--- ASSIGNMENT ---
Output every entry exactly as written.

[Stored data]
----

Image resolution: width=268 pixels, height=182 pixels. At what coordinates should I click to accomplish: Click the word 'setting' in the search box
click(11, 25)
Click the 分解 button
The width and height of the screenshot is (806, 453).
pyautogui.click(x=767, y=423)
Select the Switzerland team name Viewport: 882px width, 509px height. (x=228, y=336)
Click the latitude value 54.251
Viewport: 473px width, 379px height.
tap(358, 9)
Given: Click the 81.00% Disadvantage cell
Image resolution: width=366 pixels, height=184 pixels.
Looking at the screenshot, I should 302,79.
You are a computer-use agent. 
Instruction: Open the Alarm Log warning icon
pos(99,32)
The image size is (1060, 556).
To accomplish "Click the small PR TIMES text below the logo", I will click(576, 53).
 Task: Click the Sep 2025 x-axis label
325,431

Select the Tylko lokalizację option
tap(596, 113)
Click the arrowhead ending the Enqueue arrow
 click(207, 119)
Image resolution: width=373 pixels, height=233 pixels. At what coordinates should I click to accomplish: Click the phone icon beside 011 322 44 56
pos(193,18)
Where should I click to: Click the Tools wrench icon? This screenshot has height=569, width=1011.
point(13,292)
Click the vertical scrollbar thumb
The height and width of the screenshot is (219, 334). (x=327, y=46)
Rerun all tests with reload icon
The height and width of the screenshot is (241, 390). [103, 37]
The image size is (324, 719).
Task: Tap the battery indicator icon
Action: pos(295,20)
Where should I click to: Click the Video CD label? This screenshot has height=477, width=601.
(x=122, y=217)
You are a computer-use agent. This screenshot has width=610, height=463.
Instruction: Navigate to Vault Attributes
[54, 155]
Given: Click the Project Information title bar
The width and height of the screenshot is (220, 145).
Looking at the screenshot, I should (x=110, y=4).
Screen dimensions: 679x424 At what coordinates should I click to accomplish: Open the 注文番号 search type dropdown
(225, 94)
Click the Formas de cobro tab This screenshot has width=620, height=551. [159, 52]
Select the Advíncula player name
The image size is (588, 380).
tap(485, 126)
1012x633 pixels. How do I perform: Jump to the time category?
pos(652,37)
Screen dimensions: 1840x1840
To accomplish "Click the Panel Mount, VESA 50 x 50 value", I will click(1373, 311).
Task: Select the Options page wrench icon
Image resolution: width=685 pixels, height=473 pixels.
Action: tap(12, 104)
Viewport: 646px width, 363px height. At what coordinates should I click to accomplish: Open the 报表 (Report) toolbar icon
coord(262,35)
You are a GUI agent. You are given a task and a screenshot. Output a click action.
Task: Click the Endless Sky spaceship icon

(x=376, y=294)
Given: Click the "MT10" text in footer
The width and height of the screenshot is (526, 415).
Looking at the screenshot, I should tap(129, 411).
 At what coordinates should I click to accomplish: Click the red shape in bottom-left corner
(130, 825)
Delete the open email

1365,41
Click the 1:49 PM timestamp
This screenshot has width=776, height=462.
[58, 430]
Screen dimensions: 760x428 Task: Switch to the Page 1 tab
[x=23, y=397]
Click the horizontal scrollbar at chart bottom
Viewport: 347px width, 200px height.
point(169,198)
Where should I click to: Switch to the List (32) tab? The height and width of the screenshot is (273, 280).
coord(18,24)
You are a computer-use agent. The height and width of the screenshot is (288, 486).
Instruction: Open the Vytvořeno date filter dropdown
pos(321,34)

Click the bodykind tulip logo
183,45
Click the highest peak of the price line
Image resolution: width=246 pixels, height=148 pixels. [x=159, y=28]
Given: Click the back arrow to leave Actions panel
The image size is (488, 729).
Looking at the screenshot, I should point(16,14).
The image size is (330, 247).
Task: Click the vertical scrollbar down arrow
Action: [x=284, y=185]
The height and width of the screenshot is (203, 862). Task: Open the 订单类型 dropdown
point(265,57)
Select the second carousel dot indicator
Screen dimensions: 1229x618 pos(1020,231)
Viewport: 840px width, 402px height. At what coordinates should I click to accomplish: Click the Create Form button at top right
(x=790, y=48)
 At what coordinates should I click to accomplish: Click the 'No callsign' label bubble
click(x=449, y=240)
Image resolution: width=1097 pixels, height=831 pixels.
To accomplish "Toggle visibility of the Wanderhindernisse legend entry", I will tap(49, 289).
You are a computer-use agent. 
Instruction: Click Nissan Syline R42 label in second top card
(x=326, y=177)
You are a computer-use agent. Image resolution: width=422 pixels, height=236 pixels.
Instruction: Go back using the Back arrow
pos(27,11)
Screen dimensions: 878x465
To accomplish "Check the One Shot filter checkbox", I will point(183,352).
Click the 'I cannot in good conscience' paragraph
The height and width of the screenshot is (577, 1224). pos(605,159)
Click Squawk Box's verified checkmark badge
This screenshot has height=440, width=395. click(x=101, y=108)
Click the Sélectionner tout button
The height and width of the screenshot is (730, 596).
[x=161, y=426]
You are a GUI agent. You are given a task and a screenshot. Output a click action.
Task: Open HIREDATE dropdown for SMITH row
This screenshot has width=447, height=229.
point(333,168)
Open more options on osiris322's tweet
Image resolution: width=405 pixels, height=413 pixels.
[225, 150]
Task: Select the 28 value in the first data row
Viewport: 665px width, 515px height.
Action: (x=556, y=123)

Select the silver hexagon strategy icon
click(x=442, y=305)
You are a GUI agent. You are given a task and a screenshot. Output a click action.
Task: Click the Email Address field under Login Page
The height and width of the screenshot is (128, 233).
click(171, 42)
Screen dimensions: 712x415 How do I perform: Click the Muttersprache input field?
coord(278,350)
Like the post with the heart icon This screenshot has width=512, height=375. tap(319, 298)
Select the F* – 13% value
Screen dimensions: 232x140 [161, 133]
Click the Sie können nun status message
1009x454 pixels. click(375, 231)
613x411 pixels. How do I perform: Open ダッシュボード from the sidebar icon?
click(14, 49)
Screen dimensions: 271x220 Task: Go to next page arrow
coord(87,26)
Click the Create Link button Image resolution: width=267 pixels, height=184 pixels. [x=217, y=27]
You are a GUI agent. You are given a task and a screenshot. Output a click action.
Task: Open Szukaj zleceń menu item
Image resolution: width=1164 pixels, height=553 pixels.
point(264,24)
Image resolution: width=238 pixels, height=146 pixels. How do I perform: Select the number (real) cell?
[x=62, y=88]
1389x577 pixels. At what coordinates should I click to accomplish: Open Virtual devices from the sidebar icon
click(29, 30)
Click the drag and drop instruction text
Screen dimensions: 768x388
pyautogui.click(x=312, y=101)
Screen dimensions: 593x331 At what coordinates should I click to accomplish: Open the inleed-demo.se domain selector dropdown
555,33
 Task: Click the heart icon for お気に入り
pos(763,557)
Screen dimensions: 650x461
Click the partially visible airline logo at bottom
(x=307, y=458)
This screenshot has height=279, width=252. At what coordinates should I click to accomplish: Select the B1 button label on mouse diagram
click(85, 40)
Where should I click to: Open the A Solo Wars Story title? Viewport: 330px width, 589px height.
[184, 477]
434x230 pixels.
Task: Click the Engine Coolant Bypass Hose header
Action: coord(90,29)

----

--- WRITTEN SOLUTION ---
Image resolution: width=268 pixels, height=182 pixels. At what coordinates should I click to accomplish: Click the word 'setting' in the search box
click(11, 25)
Click the 分解 button
The width and height of the screenshot is (806, 453).
pyautogui.click(x=767, y=423)
Select the Switzerland team name Viewport: 882px width, 509px height. (x=228, y=336)
Click the latitude value 54.251
Viewport: 473px width, 379px height.
tap(358, 9)
Given: Click the 81.00% Disadvantage cell
Image resolution: width=366 pixels, height=184 pixels.
Looking at the screenshot, I should 302,79.
You are a computer-use agent. 
Instruction: Open the Alarm Log warning icon
pos(99,32)
The image size is (1060, 556).
To accomplish "Click the small PR TIMES text below the logo", I will click(576, 53).
 Task: Click the Sep 2025 x-axis label
325,431

Select the Tylko lokalizację option
tap(596, 113)
Click the arrowhead ending the Enqueue arrow
 click(207, 119)
Image resolution: width=373 pixels, height=233 pixels. At what coordinates should I click to accomplish: Click the phone icon beside 011 322 44 56
pos(193,18)
Where should I click to: Click the Tools wrench icon? This screenshot has height=569, width=1011.
point(13,292)
Click the vertical scrollbar thumb
The height and width of the screenshot is (219, 334). (x=327, y=46)
Rerun all tests with reload icon
The height and width of the screenshot is (241, 390). [103, 37]
The image size is (324, 719).
Task: Tap the battery indicator icon
Action: pos(295,20)
Where should I click to: Click the Video CD label? This screenshot has height=477, width=601.
(x=122, y=217)
You are a computer-use agent. This screenshot has width=610, height=463.
Instruction: Navigate to Vault Attributes
[54, 155]
Given: Click the Project Information title bar
The width and height of the screenshot is (220, 145).
Looking at the screenshot, I should (x=110, y=4).
Screen dimensions: 679x424 At what coordinates should I click to accomplish: Open the 注文番号 search type dropdown
(225, 94)
Click the Formas de cobro tab This screenshot has width=620, height=551. [159, 52]
Select the Advíncula player name
The image size is (588, 380).
tap(485, 126)
1012x633 pixels. How do I perform: Jump to the time category?
pos(652,37)
Screen dimensions: 1840x1840
To accomplish "Click the Panel Mount, VESA 50 x 50 value", I will click(1373, 311).
Task: Select the Options page wrench icon
Image resolution: width=685 pixels, height=473 pixels.
Action: tap(12, 104)
Viewport: 646px width, 363px height. At what coordinates should I click to accomplish: Open the 报表 (Report) toolbar icon
coord(262,35)
You are a GUI agent. You are given a task and a screenshot. Output a click action.
Task: Click the Endless Sky spaceship icon

(x=376, y=294)
Given: Click the "MT10" text in footer
The width and height of the screenshot is (526, 415).
Looking at the screenshot, I should tap(129, 411).
 At what coordinates should I click to accomplish: Click the red shape in bottom-left corner
(130, 825)
Delete the open email

1365,41
Click the 1:49 PM timestamp
This screenshot has width=776, height=462.
[58, 430]
Screen dimensions: 760x428 Task: Switch to the Page 1 tab
[x=23, y=397]
Click the horizontal scrollbar at chart bottom
Viewport: 347px width, 200px height.
point(169,198)
Where should I click to: Switch to the List (32) tab? The height and width of the screenshot is (273, 280).
coord(18,24)
You are a computer-use agent. The height and width of the screenshot is (288, 486).
Instruction: Open the Vytvořeno date filter dropdown
pos(321,34)

Click the bodykind tulip logo
183,45
Click the highest peak of the price line
Image resolution: width=246 pixels, height=148 pixels. [x=159, y=28]
Given: Click the back arrow to leave Actions panel
The image size is (488, 729).
Looking at the screenshot, I should point(16,14).
The image size is (330, 247).
Task: Click the vertical scrollbar down arrow
Action: [x=284, y=185]
The height and width of the screenshot is (203, 862). Task: Open the 订单类型 dropdown
point(265,57)
Select the second carousel dot indicator
Screen dimensions: 1229x618 pos(1020,231)
Viewport: 840px width, 402px height. At what coordinates should I click to accomplish: Click the Create Form button at top right
(x=790, y=48)
 At what coordinates should I click to accomplish: Click the 'No callsign' label bubble
click(x=449, y=240)
Image resolution: width=1097 pixels, height=831 pixels.
To accomplish "Toggle visibility of the Wanderhindernisse legend entry", I will tap(49, 289).
You are a computer-use agent. 
Instruction: Click Nissan Syline R42 label in second top card
(x=326, y=177)
You are a computer-use agent. Image resolution: width=422 pixels, height=236 pixels.
Instruction: Go back using the Back arrow
pos(27,11)
Screen dimensions: 878x465
To accomplish "Check the One Shot filter checkbox", I will point(183,352).
Click the 'I cannot in good conscience' paragraph
The height and width of the screenshot is (577, 1224). pos(605,159)
Click Squawk Box's verified checkmark badge
This screenshot has height=440, width=395. click(x=101, y=108)
Click the Sélectionner tout button
The height and width of the screenshot is (730, 596).
[x=161, y=426]
You are a GUI agent. You are given a task and a screenshot. Output a click action.
Task: Open HIREDATE dropdown for SMITH row
This screenshot has width=447, height=229.
point(333,168)
Open more options on osiris322's tweet
Image resolution: width=405 pixels, height=413 pixels.
[225, 150]
Task: Select the 28 value in the first data row
Viewport: 665px width, 515px height.
Action: (x=556, y=123)

Select the silver hexagon strategy icon
click(x=442, y=305)
You are a GUI agent. You are given a task and a screenshot. Output a click action.
Task: Click the Email Address field under Login Page
The height and width of the screenshot is (128, 233).
click(171, 42)
Screen dimensions: 712x415 How do I perform: Click the Muttersprache input field?
coord(278,350)
Like the post with the heart icon This screenshot has width=512, height=375. tap(319, 298)
Select the F* – 13% value
Screen dimensions: 232x140 [161, 133]
Click the Sie können nun status message
1009x454 pixels. click(375, 231)
613x411 pixels. How do I perform: Open ダッシュボード from the sidebar icon?
click(14, 49)
Screen dimensions: 271x220 Task: Go to next page arrow
coord(87,26)
Click the Create Link button Image resolution: width=267 pixels, height=184 pixels. [x=217, y=27]
You are a GUI agent. You are given a task and a screenshot. Output a click action.
Task: Open Szukaj zleceń menu item
Image resolution: width=1164 pixels, height=553 pixels.
point(264,24)
Image resolution: width=238 pixels, height=146 pixels. How do I perform: Select the number (real) cell?
[x=62, y=88]
1389x577 pixels. At what coordinates should I click to accomplish: Open Virtual devices from the sidebar icon
click(29, 30)
Click the drag and drop instruction text
Screen dimensions: 768x388
pyautogui.click(x=312, y=101)
Screen dimensions: 593x331 At what coordinates should I click to accomplish: Open the inleed-demo.se domain selector dropdown
555,33
 Task: Click the heart icon for お気に入り
pos(763,557)
Screen dimensions: 650x461
Click the partially visible airline logo at bottom
(x=307, y=458)
This screenshot has height=279, width=252. At what coordinates should I click to accomplish: Select the B1 button label on mouse diagram
click(85, 40)
Where should I click to: Open the A Solo Wars Story title? Viewport: 330px width, 589px height.
[184, 477]
434x230 pixels.
Task: Click the Engine Coolant Bypass Hose header
Action: coord(90,29)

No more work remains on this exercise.